TGFβ Regulates the Expression of Gαi2 via an Effect on the Localization of Ras

S. M. Ward, A. P. Gadbut, D. Tang, A. G. Papageorge, L. Wu, G. LI, J. V. Barnett and J. B. Galper. TGFβ Regulates the Expression of Gαi2 via an Effect on the Localization of Ras. Journal of Molecular and Cellular Cardiology (2002) 34, 1217–1226. The negative chronotropic response of the heart to parasympathetic stimulation is mediated via the interaction of M2 muscarinic receptors, Gαi2 and the G-protein coupled inward rectifying K+ channel, GIRK1. Here TGFβ1 is shown to decrease the expression of Gαi2 in cultured chick atrial cells in parallel with attenuation of the negative chronotropic response to parasympathetic stimulation. The response to the acetylcholine analogue, carbamylcholine, decreased from a 95±2% (±SEM, n=8) inhibition of beat rate in control cells to 18±2% (±SEM,n =8) in TGFβ1 treated cells. Data support the conclusion that TGFβ regulation of Gαi2 expression was mediated via an effect on Ras. TGFβ1 inhibited Gαi2 promoter activity by 56±6% (±SEM, n=4) compared to control. A dominant activating Ras mutant reversed the effect of TGFβ on Gαi2 expression and stimulated Gαi2 promoter activity 1.7 fold above control. A dominant negative Ras mutant mimicked the effect of TGFβ1 on Gαi2 promoter activity. TGFβ had no effect on the ratio of GDP/GTP bound Ras, but markedly decreased the level of membrane associated Ras and increased the level of cytoplasmic Ras compared to control.
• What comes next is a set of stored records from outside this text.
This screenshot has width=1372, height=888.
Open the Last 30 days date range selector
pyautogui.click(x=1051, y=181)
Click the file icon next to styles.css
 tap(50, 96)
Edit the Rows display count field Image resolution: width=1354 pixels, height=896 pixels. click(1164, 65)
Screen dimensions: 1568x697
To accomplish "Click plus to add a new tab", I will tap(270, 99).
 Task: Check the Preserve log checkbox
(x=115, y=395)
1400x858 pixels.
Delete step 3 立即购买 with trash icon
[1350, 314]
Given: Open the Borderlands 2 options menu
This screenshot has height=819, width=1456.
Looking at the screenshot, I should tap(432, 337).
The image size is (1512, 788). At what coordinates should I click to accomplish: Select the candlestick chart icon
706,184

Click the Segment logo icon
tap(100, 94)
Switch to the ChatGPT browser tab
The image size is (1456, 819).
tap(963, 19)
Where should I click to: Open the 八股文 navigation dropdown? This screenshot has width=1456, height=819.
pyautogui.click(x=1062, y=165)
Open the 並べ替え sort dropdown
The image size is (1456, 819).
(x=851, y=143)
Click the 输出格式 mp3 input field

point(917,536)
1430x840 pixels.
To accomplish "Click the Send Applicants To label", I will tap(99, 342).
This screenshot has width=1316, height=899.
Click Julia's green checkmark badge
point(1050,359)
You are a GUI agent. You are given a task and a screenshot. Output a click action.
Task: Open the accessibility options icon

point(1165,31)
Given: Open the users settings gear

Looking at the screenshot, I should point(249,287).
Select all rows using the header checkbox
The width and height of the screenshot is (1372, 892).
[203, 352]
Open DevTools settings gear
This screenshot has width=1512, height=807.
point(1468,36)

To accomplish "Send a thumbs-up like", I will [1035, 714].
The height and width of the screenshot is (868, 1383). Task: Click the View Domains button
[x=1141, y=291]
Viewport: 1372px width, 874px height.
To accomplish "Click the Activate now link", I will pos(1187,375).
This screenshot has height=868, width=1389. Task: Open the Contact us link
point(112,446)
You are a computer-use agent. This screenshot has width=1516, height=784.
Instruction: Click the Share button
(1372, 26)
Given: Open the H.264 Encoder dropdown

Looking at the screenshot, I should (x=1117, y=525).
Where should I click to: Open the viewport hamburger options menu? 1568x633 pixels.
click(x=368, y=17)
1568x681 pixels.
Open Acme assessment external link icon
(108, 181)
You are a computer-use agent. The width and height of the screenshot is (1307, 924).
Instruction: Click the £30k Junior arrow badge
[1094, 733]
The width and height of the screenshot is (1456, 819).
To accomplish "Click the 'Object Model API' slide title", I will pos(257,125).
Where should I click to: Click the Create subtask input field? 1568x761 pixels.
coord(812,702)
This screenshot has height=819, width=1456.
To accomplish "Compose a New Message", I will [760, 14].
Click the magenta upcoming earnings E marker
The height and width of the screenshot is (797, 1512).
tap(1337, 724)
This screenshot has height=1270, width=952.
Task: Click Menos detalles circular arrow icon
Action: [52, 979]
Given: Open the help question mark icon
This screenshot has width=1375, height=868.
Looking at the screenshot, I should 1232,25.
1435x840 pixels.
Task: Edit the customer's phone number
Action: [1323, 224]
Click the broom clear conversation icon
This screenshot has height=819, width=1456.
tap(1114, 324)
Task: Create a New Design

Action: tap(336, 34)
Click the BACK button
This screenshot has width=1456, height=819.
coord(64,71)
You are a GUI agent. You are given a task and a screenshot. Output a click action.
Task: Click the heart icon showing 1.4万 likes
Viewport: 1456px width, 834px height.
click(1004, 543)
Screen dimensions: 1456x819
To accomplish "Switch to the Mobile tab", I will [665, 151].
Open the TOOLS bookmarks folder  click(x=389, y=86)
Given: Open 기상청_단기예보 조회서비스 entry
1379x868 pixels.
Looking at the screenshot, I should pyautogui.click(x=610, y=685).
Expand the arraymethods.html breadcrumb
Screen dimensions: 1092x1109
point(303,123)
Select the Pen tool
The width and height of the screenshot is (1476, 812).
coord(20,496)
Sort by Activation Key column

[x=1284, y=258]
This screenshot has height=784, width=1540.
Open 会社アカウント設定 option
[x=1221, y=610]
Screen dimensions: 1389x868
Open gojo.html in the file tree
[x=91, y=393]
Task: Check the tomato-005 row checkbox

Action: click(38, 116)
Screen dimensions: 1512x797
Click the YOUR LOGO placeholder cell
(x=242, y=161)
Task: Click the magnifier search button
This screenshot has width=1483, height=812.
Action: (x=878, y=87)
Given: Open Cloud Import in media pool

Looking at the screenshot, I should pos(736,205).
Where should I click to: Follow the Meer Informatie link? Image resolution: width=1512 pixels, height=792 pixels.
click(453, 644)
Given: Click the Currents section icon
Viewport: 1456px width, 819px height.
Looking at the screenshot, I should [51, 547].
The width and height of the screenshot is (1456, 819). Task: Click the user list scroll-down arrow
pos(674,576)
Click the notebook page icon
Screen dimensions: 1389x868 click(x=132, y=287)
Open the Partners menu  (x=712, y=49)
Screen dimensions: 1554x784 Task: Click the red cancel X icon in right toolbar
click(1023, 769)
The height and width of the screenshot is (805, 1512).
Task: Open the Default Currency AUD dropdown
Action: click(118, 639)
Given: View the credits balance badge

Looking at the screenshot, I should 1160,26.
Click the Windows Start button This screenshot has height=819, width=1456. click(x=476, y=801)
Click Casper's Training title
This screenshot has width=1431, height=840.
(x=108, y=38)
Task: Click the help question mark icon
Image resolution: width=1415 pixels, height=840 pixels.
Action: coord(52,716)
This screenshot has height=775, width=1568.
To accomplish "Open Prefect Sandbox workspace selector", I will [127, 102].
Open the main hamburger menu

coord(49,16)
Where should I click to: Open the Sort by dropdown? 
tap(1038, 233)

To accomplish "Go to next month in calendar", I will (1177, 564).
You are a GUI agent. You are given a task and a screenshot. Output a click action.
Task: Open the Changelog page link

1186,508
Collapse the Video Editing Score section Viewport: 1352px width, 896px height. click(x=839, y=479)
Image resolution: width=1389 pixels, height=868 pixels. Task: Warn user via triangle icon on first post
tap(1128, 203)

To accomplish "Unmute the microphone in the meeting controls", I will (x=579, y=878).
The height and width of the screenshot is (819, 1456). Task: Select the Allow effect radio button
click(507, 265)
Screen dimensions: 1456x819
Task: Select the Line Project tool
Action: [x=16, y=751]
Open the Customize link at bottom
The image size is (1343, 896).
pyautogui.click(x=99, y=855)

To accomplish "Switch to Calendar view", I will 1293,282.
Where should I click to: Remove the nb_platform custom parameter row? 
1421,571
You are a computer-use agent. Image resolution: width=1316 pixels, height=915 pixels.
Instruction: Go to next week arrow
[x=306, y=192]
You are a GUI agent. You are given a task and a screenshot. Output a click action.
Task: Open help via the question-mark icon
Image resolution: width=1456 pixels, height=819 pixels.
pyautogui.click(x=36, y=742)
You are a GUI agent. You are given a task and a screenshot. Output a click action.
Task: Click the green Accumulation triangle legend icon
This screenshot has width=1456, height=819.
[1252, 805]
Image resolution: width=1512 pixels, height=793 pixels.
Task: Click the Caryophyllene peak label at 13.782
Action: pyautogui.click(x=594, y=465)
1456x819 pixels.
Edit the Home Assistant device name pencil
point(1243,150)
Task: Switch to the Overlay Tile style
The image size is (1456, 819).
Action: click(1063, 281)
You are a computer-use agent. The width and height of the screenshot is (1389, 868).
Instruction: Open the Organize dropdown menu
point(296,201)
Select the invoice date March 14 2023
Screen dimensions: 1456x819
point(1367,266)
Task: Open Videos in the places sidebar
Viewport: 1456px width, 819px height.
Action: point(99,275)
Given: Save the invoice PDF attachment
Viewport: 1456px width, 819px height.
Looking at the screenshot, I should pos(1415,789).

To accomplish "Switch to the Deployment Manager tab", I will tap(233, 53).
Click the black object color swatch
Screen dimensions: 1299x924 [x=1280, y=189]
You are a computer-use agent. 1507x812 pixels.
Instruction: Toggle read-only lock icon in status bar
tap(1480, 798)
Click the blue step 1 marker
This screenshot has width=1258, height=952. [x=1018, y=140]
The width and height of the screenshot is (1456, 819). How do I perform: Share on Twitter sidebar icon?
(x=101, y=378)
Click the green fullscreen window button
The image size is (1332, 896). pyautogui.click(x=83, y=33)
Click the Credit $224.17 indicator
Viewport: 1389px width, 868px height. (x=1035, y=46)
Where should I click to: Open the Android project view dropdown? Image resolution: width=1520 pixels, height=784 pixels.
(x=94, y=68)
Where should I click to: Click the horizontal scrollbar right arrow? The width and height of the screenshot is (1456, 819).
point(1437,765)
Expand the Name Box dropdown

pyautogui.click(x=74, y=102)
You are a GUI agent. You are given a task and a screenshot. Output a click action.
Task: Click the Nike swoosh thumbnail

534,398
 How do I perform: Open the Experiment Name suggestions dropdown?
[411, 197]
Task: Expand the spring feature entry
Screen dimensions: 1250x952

Furthermore, farnesol, a precursor to farnesylpyrophosphate, the substrate for the farnesylation of Ras, not only reversed TGFβ1 inhibition of Ras localization to the membrane, but also reversed TGFβ1 inhibition of Gαi2promoter activity. FTI-277, a specific inhibitor of the farnesylation of Ras, mimicked the effect of TGFβ1 on Ras localization and Gαi2 promoter activity. These data suggest a novel relationship between TGFβ signaling, regulation of Ras function and the autonomic response of the heart.